WHO Meeting Report of a Technical Expert Consultation:
Non-inferiority analysis of Xpert MTB/RIF Ultra compared to Xpert MTB/RIF
On 20 January 2017, World Health Organization (WHO) convened a Technical Expert Consultation to assess the performance of the new Ultra assay compared with the Xpert MTB/RIF assay in a multi-centre study diagnostic accuracy study coordinated by FIND in ten study sites in eight countries. The Technical Expert Group found that the Ultra assay is non-inferior to the Xpert MTB/RIF assay for the detection of Mycobacterium tuberculosis (MTB) and for the detection of rifampicin resistance. This means that the new Ultra cartridge is at least as good for the detection of MTB and rifampicin resistance as Xpert MTB/RIF.

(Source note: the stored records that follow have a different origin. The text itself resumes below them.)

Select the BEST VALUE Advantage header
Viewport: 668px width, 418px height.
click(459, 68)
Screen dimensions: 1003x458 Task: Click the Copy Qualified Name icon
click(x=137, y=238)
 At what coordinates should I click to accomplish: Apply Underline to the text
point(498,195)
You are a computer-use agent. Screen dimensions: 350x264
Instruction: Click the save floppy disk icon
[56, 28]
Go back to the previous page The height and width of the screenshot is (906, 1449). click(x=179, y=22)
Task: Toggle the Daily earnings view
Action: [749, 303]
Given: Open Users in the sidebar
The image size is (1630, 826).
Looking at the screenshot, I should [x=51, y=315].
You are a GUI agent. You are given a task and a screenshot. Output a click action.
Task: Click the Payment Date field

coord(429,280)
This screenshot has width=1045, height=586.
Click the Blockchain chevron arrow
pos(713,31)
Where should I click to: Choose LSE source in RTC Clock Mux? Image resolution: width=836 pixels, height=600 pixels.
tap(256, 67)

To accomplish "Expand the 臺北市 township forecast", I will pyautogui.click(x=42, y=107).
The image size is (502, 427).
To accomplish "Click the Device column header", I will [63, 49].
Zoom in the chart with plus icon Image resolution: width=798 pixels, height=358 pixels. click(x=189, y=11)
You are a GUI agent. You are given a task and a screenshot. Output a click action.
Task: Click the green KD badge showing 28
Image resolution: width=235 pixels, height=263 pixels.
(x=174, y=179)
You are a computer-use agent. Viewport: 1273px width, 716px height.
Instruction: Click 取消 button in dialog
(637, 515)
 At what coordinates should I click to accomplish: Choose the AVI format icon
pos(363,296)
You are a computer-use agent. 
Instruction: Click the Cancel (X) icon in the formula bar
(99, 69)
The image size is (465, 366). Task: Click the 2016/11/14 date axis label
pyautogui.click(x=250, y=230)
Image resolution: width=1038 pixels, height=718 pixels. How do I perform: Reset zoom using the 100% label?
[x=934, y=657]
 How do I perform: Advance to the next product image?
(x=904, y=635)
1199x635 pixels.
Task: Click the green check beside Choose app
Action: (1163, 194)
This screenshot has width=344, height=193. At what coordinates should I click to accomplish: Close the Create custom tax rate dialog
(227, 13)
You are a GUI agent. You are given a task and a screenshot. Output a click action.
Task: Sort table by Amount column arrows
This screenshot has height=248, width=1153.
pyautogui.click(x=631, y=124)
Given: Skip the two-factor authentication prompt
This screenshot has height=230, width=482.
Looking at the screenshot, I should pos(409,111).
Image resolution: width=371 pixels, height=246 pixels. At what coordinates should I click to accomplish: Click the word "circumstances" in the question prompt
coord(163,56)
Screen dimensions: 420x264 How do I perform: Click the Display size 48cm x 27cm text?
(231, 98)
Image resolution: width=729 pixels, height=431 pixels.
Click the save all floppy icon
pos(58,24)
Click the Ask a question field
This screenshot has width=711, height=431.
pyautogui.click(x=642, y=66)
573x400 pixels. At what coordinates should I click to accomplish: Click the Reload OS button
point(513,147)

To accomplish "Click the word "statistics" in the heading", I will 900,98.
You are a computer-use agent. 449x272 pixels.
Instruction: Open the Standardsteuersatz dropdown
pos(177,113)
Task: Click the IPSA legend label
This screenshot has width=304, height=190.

In certain populations, the Ultra performs better for MTB detection especially for individuals whose specimens are frequently paucibacillary. The Ultra cartridge showed better performance for the detection of MTB in smear-negative culture-positive specimens, paediatric specimens, extra-pulmonary specimens (notably cerebrospinal fluid) and in testing smear-negative culture-positive specimens from HIV-positive individuals.
The current WHO recommendations for the use of Xpert MTB/RIF now also apply to the use of Ultra as the initial diagnostic test for all adults and children with signs and symptoms of TB and in the testing of selected extrapulmonary specimens (CSF, lymph nodes and tissue specimens).